Un sinistre visiteur, conte d' E.T.A. Hoffmann.

 

    Le "thé esthétique de madame la présidente conquistorale Veehs", au cour duquel "une douzaine de dames, en grande toilette, sont assises en demi-cercle au milieu du salon" et écoutent, distraitement ou avec attention, un jeune poète tragique débiter son œuvre.

L'enchaînement des choses, Hoffmann

 

    L'autre soir, étant rentré glacé par la neige, et ne pouvant me réchauffer, comme je m'étais mis à lire dans ma chambre sous la lampe, ma vieille cuisinière me proposa de me faire une tasse de thé, dont je ne prends jamais.
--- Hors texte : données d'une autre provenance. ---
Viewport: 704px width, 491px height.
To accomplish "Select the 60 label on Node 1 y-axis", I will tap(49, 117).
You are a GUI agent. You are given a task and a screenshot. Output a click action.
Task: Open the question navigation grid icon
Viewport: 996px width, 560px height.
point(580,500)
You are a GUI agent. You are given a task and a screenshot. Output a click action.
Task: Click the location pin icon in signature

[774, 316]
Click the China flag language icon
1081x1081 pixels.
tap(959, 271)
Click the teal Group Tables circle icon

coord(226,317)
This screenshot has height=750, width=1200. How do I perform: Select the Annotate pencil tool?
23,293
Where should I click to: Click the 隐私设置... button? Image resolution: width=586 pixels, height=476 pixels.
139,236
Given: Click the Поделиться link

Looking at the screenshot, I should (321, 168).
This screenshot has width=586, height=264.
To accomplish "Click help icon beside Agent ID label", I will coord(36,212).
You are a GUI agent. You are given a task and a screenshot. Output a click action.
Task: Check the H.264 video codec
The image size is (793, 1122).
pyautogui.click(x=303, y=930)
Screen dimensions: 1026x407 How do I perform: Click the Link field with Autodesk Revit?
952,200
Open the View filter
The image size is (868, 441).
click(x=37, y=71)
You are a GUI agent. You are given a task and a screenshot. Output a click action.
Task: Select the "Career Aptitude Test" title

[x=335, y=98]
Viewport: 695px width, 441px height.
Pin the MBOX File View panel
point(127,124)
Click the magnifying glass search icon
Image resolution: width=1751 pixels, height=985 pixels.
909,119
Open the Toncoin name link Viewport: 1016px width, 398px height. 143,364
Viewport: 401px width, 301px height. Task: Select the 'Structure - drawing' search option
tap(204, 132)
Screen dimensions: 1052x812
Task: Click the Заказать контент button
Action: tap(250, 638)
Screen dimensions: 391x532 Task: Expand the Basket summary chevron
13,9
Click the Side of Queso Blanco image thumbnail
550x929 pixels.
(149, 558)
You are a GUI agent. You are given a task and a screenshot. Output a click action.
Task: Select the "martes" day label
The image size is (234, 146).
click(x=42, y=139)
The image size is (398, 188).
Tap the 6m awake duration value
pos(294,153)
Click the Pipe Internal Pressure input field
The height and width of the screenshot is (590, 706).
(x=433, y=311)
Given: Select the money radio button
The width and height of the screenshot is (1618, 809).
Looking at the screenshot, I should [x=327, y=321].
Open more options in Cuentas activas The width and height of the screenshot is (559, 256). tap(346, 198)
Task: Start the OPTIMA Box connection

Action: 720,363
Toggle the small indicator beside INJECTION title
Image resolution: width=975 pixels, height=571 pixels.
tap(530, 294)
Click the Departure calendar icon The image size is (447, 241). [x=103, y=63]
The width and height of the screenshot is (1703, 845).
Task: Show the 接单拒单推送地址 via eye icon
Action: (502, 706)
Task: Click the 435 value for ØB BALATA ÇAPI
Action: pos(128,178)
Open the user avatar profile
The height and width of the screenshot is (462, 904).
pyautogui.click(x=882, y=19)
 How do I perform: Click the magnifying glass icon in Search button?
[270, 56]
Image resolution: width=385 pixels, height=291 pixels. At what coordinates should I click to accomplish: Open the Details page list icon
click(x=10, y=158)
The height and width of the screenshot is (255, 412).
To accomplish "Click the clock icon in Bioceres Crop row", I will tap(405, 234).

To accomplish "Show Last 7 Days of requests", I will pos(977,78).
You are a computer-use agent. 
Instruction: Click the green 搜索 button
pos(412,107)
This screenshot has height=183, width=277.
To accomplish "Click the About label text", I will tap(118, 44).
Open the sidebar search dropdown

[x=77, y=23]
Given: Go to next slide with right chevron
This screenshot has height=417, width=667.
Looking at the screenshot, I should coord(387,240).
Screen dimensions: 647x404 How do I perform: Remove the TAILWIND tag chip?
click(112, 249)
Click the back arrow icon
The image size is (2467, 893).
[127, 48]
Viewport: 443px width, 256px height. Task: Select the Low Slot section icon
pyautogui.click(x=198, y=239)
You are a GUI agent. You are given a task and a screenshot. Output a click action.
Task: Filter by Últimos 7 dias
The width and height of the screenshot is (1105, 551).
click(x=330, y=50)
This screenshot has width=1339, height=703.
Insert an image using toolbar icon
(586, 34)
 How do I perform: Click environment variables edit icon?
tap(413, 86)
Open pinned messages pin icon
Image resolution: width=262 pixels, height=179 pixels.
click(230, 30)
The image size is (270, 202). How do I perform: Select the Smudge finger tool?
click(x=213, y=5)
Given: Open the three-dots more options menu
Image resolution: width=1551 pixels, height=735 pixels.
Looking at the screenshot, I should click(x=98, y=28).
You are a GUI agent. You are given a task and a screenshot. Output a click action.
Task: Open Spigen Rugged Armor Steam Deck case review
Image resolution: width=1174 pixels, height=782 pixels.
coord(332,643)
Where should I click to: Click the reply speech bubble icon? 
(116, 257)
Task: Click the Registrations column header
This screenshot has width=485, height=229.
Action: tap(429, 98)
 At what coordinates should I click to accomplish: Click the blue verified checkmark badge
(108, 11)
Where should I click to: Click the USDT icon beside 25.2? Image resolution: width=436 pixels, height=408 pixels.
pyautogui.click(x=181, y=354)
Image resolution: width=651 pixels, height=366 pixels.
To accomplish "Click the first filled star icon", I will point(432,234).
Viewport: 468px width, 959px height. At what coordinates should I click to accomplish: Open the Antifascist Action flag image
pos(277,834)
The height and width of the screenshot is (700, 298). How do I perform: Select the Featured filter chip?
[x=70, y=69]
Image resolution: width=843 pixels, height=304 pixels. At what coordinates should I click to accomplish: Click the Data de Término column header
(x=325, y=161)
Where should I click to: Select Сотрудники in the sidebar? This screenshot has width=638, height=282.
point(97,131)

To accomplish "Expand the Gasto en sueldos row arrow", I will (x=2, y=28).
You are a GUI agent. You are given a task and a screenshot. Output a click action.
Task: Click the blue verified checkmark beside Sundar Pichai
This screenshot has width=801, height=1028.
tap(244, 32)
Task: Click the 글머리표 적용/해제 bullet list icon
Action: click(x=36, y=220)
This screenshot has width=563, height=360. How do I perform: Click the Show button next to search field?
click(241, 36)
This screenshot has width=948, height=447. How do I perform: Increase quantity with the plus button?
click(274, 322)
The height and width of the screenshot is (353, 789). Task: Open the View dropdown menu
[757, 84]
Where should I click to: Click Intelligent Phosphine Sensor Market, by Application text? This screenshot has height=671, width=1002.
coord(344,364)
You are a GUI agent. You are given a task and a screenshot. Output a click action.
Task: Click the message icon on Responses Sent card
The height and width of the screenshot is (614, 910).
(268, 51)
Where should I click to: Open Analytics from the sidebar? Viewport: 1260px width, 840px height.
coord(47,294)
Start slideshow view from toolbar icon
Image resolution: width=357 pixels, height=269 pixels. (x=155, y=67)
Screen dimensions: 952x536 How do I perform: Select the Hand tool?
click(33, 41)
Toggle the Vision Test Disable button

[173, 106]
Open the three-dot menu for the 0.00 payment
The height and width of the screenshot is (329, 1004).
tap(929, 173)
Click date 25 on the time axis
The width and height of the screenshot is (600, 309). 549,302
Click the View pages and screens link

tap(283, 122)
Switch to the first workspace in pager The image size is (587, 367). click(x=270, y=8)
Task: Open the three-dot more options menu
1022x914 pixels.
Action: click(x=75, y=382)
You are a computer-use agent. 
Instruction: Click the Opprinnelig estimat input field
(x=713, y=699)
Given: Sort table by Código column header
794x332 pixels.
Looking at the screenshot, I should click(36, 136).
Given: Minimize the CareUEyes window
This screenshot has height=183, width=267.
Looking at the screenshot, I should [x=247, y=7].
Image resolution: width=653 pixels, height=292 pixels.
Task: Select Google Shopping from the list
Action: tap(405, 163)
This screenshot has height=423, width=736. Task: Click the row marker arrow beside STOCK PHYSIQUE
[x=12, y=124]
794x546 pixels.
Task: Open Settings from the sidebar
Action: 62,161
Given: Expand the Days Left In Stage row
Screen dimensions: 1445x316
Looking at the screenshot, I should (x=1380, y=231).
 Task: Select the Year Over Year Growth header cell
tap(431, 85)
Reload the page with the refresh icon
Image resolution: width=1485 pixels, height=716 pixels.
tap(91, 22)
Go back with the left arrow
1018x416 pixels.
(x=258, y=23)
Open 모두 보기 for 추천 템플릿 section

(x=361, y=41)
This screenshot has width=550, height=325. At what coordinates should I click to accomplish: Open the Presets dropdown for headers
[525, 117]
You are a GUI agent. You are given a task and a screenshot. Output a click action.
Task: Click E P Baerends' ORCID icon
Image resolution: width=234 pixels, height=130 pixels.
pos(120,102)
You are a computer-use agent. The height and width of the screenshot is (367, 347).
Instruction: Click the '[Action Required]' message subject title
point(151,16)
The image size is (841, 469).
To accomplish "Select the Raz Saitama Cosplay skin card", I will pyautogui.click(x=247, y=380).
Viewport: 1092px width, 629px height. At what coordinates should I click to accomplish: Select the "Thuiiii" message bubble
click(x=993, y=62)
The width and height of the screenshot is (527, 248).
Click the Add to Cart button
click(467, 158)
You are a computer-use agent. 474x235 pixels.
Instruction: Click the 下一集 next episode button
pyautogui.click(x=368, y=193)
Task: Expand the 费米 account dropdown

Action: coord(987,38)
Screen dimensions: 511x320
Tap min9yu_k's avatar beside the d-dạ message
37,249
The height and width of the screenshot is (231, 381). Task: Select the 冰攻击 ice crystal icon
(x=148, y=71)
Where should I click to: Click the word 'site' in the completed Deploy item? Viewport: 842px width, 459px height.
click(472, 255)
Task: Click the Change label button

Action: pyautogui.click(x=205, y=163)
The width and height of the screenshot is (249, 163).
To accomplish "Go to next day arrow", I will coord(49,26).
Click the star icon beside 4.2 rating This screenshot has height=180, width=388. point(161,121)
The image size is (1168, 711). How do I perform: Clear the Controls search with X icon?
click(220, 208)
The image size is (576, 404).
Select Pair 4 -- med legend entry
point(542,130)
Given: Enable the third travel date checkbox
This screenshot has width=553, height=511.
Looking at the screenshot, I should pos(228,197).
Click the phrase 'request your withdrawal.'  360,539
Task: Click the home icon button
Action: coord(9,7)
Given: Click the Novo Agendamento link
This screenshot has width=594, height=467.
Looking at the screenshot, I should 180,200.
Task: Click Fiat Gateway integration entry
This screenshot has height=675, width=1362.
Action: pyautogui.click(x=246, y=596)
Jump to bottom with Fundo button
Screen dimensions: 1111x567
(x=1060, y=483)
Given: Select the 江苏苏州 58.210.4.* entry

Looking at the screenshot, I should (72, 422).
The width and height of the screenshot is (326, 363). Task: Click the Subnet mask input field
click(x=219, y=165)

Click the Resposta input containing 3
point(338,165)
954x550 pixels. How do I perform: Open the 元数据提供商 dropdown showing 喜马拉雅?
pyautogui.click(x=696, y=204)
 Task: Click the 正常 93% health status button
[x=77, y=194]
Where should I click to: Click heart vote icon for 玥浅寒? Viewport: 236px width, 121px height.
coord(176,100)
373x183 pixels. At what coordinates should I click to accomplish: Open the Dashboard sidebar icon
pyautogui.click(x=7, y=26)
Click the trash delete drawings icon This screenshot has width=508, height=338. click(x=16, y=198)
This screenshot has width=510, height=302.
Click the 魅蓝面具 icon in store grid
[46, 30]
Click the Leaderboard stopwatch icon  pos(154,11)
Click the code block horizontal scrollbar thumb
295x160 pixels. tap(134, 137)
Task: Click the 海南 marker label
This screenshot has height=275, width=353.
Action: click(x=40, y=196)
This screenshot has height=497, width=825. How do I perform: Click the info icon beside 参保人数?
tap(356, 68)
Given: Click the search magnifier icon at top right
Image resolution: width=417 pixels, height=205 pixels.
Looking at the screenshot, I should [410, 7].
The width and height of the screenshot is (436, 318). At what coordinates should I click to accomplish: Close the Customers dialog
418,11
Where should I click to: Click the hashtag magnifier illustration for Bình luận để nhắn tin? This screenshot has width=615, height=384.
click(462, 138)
Et le hasard fit qu'elle apporta quelques tranches de pain grillé. Je fis tremper le pain grillé dans la tasse de thé, et au moment où je mis le pain grillé dans ma bouche et où j'eus la sensation de son amollissement pénétré d'un goût de thé contre mon palais, je ressentis un trouble, des odeurs de géraniums, d'orangers, une sensation d'extraordinaire lumière, de bonheur ; je restai immobile, craignant par un seul mouvement d'arrêter ce qui se passait en moi et que je ne comprenais pas, et m'attachant toujours à ce bout de pain trempé qui semblait produire tant de merveilles, quand soudain les cloisons ébranlées de ma mémoire cédèrent, et ce furent les étés que je passais dans la maison de campagne que j'ai dite qui firent irruption dans ma conscience, avec leurs matins, entraînant avec eux le défilé, la charge incessante des heures bienheureuses. Alors je me rappelai : tous les jours, quand j'étais habillé, je descendais dans la chambre de mon grand-père qui venait de s'éveiller et prenait son thé. Il y trempait une biscotte et me la donnait à manger. Et quand ces étés furent passés, la sensation de la biscotte ramollie dans le thé fut un des refuges où les heures mortes - mortes pour l'intelligence - allèrent se blottir, et où je ne les aurais sans doute jamais retrouvées, si ce soir d'hiver, rentré glacé par la neige, ma cuisinière ne m'avait proposé le breuvage auquel la résurrection était liée, en vertu d'un pacte magique que je ne savais pas.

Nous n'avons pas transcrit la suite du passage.